Local Testing with Multiple Instances

# Terminal 1 (will become leader)
LEADER_ELECTION_INSTANCE_ID=instance-1 ./maplefile-backend

# Terminal 2 (follower)
LEADER_ELECTION_INSTANCE_ID=instance-2 ./maplefile-backend

# Terminal 3 (follower)
LEADER_ELECTION_INSTANCE_ID=instance-3 ./maplefile-backend

Watch the logs:

  • Only instance-1 (leader) will execute tasks
  • instance-2 and instance-3 will skip task execution

Kill instance-1 and watch:

  • Either instance-2 or instance-3 becomes the new leader
  • The new leader starts executing tasks
  • The remaining follower continues to skip

Testing Task Execution

Create a test task that runs every minute:

type TestTask struct {
    logger *zap.Logger
}

func (t *TestTask) Name() string {
    return "TestTask"
}

func (t *TestTask) Schedule() string {
    return "* * * * *" // Every minute
}

func (t *TestTask) Execute(ctx context.Context) error {
    t.logger.Info("TEST TASK EXECUTED - I am the leader!")
    return nil
}

This makes it easy to see which instance is executing tasks.

Configuration

Enable/Disable Leader Election

Leader election for the scheduler is controlled by the LEADER_ELECTION_ENABLED environment variable:

# With leader election (default)
LEADER_ELECTION_ENABLED=true

# Without leader election (all instances run tasks - NOT RECOMMENDED for production)
LEADER_ELECTION_ENABLED=false

Behavior Matrix

Leader Election Instances Task Execution
Enabled Single Tasks run on that instance
Enabled Multiple Tasks run ONLY on leader
Disabled Single Tasks run on that instance
Disabled Multiple Tasks run on ALL instances ⚠️

Best Practices

  1. Always enable leader election in production when running multiple instances
  2. Keep tasks idempotent - if a task is accidentally executed twice, it shouldn't cause problems
  3. Handle task failures gracefully - the scheduler will log errors but continue running
  4. Don't run long tasks - tasks block the scheduler thread
  5. Use context - respect context cancellation for graceful shutdown
  6. Log appropriately - use structured logging to track task execution
  7. Test failover - verify new leader takes over task execution

Monitoring

Check Scheduler Status

You can check which instance is executing tasks by looking at the logs:

# Leader logs
grep "Leader executing" logs/app.log

# Follower logs (DEBUG level)
grep "Skipping task execution" logs/app.log

Health Check

You could add a health check endpoint to expose scheduler status:

func (h *HealthHandler) SchedulerHealth(w http.ResponseWriter, r *http.Request) {
    tasks := h.scheduler.GetRegisteredTasks()

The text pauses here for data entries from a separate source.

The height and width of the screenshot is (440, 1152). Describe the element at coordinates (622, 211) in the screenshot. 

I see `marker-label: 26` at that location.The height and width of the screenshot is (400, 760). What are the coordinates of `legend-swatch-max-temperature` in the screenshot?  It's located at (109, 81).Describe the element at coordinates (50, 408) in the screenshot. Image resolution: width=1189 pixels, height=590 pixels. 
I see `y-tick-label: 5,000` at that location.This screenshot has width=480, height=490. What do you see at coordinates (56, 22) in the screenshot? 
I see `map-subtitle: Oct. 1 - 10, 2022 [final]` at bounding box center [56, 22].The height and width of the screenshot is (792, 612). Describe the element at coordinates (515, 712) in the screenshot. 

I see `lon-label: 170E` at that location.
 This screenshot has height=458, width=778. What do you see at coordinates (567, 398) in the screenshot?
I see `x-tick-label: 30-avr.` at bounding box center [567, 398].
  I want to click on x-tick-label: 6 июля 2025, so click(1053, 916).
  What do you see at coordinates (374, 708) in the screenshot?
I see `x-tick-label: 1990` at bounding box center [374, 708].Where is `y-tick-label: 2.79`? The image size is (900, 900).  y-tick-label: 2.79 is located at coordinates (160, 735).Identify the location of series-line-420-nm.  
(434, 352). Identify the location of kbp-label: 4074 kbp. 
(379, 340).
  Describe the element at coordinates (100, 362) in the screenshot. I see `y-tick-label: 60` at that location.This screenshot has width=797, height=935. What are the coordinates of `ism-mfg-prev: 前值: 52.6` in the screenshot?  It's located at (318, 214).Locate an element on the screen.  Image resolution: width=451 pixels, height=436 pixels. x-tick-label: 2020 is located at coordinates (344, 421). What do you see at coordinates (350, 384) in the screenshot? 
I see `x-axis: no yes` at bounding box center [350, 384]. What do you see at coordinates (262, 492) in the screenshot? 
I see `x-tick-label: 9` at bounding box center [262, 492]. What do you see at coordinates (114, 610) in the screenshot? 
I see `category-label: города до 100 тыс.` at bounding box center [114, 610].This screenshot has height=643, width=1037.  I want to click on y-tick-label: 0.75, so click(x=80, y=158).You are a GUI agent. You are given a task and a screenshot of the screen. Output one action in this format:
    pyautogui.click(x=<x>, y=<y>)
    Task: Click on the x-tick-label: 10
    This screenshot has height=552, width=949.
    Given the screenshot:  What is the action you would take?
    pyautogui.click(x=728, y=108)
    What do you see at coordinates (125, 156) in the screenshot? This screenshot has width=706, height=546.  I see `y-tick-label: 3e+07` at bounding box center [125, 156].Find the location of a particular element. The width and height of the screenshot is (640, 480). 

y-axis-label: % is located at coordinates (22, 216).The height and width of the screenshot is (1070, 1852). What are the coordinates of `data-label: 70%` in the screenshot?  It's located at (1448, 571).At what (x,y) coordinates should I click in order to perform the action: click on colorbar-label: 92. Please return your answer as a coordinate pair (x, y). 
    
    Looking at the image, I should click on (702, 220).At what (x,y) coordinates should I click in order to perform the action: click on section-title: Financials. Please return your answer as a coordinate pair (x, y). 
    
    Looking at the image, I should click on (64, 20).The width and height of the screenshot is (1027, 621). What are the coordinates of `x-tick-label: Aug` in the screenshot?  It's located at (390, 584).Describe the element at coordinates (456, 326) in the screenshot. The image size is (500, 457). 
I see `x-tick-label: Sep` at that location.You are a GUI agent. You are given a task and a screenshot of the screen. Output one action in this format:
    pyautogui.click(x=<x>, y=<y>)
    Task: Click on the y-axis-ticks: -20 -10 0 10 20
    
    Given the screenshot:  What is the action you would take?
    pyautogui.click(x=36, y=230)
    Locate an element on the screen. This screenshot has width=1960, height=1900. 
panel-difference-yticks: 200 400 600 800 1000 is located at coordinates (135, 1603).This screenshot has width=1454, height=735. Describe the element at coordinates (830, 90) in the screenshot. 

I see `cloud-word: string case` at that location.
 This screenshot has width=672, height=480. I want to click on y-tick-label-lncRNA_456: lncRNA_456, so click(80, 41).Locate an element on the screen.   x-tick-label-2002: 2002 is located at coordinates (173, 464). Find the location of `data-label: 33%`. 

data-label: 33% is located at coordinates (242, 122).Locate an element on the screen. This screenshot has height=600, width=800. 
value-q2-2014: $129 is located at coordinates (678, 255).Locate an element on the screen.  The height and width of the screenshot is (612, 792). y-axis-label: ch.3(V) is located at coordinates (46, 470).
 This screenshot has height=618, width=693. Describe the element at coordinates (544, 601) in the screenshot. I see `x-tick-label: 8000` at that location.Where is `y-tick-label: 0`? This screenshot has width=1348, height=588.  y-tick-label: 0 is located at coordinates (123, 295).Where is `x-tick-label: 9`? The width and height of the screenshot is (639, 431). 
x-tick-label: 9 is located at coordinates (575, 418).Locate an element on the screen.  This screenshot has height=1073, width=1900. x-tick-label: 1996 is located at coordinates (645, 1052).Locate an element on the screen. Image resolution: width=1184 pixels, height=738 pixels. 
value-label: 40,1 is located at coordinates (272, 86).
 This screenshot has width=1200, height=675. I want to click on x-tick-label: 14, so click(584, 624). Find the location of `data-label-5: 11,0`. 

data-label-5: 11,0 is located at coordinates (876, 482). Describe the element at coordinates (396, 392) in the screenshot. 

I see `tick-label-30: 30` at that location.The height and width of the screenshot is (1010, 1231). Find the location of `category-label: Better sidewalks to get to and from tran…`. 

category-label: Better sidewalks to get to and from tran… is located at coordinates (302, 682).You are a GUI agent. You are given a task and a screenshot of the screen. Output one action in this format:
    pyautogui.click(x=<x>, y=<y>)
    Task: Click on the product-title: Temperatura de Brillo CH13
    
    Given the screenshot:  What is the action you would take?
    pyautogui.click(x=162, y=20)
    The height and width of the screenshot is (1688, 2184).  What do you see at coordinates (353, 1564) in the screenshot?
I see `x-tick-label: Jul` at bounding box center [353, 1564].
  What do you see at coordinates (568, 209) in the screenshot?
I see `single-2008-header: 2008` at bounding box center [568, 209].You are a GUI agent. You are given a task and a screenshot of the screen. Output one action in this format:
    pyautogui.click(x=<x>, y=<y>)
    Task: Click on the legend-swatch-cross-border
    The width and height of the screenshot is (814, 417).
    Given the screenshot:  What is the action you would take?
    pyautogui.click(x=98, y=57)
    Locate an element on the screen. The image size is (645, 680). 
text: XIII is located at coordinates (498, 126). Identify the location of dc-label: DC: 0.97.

    response := map[string]interface{}{
        "registered_tasks": tasks,
        "leader_election_enabled": h.config.LeaderElection.Enabled,
        "is_leader": h.leaderElection.IsLeader(),
        "will_execute_tasks": !h.config.LeaderElection.Enabled || h.leaderElection.IsLeader(),
    }

    json.NewEncoder(w).Encode(response)
}

Troubleshooting

Tasks not running on any instance

  1. Check leader election is working: grep "Became the leader" logs/app.log
  2. Check tasks are registered: Look for "Registering scheduled task" in logs
  3. Check scheduler started: Look for "Scheduler started successfully"

Tasks running on multiple instances

  1. Check LEADER_ELECTION_ENABLED=true in all instances
  2. Check all instances connect to the same Redis
  3. Check network connectivity between instances and Redis

Tasks not running after leader failure

  1. Check LEADER_ELECTION_LOCK_TTL - should be < 30s for fast failover
  2. Check LEADER_ELECTION_RETRY_INTERVAL - followers should retry frequently
  3. Check new leader logs for "Became the leader"
  4. Verify new leader executes tasks after election